Fifty-three percent of companies have over 1,000 sensitive files open to every employee, up from 41 percent last year, according to the 2019 Data Risk Report.
Fifty-one percent of companies found over 100,000 folders open every employee and 22 percent of folders were open to every employee.
Global access groups, such as Everyone, Domain Users, or Authenticated Users, give insiders and outside attackers that get in easy access to files inside. Globally accessible data puts organizations at risk from insiders, malware and ransomware attacks: it takes just one click on a phishing email to set off a chain reaction that encrypts or destroys all accessible files. The files analyzed included data subject to regulations like GDPR, PCI, HIPAA and the upcoming California Consumer Privacy Act (CCPA). Exposed data can cost companies: regulations like the EU General Data Protection Regulation (GDPR) penalize companies that fail to protect personal information that often resides in unsecured files and folder.
Key findings include:
- 17 percent (117,317) of all sensitive files were accessible to every employee.

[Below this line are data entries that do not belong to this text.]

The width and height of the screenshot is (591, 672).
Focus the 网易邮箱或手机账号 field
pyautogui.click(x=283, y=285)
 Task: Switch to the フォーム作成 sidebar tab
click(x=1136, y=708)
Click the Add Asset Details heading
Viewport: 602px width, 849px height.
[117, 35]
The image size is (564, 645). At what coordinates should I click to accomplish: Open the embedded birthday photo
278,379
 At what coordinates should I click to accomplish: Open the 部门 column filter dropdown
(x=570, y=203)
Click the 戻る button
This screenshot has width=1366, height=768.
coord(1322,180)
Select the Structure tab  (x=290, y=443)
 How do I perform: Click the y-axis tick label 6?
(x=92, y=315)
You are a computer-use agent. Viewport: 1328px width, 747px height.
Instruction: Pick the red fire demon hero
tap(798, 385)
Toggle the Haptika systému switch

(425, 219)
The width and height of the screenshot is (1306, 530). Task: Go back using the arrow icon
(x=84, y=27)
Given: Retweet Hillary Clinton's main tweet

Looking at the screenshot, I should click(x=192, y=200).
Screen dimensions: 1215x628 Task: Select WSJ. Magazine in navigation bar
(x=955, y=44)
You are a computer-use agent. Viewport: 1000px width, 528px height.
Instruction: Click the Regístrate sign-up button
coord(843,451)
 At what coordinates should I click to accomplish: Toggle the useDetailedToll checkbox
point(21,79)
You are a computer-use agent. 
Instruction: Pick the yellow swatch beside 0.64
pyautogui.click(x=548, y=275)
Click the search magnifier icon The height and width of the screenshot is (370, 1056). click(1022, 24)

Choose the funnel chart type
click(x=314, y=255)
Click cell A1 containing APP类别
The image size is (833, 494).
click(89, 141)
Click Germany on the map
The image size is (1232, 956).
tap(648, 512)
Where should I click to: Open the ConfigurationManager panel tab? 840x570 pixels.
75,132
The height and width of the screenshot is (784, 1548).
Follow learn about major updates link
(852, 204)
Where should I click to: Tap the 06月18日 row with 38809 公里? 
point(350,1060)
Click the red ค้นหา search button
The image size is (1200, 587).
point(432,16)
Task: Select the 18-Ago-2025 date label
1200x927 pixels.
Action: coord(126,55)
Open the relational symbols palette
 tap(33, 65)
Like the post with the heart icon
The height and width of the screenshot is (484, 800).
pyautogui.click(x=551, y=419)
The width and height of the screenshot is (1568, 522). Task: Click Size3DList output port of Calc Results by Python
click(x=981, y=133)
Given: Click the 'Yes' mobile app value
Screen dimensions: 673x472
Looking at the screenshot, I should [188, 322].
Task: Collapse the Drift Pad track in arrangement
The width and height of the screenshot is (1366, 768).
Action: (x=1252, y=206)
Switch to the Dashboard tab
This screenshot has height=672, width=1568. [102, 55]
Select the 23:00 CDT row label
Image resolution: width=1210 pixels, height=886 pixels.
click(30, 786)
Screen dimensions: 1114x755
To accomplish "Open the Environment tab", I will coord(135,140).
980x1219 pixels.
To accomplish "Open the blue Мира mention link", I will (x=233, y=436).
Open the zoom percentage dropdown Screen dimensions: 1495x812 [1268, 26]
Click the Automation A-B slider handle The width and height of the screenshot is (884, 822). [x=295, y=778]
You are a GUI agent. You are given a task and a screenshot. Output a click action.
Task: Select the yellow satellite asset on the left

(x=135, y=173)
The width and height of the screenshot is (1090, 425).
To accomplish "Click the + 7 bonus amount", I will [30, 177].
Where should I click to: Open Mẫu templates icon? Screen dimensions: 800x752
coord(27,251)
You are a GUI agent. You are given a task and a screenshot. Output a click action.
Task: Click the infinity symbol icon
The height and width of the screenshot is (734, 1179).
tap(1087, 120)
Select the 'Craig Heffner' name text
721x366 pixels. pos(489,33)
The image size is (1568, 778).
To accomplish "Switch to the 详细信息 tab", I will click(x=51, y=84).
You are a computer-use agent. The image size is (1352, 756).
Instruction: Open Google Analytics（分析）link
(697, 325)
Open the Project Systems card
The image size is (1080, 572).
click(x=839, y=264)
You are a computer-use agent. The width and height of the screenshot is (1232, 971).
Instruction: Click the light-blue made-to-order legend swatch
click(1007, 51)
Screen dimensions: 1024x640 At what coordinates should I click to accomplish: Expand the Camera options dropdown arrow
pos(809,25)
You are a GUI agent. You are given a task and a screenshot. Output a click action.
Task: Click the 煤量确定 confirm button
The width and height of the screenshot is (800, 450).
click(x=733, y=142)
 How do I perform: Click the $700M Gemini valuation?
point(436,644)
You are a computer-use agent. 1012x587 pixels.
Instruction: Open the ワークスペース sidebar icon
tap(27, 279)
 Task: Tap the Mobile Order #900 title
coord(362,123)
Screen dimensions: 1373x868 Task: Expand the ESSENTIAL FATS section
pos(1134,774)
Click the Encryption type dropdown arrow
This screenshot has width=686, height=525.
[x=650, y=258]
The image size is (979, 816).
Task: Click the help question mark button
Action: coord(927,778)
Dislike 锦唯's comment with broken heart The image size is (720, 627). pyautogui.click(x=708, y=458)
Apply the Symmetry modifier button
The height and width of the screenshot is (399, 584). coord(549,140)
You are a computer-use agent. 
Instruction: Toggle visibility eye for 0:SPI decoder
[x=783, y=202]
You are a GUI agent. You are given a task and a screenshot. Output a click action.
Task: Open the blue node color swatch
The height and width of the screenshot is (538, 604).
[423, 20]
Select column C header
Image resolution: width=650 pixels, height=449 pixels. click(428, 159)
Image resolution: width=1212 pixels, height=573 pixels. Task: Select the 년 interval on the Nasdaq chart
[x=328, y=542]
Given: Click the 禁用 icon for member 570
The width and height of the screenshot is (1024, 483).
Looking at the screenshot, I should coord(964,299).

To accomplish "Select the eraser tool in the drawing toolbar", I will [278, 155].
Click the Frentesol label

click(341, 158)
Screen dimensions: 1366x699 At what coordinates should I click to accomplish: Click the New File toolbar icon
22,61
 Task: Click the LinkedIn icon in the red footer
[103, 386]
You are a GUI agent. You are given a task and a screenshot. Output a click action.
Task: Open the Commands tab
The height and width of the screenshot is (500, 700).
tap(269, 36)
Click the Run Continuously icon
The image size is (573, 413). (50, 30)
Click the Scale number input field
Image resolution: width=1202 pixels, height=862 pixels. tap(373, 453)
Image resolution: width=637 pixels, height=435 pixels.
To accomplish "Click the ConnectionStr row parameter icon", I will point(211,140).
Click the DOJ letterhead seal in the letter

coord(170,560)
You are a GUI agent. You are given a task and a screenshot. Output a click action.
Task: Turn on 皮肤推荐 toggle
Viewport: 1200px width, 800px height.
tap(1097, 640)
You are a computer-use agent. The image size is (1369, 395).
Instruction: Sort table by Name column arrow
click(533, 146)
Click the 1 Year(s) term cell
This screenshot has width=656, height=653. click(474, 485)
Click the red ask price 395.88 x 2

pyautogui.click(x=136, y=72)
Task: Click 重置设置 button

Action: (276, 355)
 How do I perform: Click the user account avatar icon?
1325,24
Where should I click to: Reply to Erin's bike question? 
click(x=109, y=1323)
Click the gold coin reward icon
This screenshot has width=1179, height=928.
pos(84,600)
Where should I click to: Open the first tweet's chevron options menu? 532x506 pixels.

- 58 percent of companies found over 1,000 stale user accounts.
- 53 percent of data, on average, was stale.
- 15 percent of companies found more than 1 million folders open to every employee.
- Across the entire dataset, 22 percent of all folders were exposed to every employee, up from 21 percent last year.
- 80 percent of companies with over 1 million folders found over 50,000 folders open to every employee.
- 76 percent of companies found over 1,000 folders with unresolved SIDs.
- 58 percent of companies found over 1,000 folders that had inconsistent permissions.
- 27 percent of a company’s users had removal recommendations, and were likely to have more access to data than they require.
- 15 percent of folders were uniquely permissioned.
- Only 5 percent of folders were protected.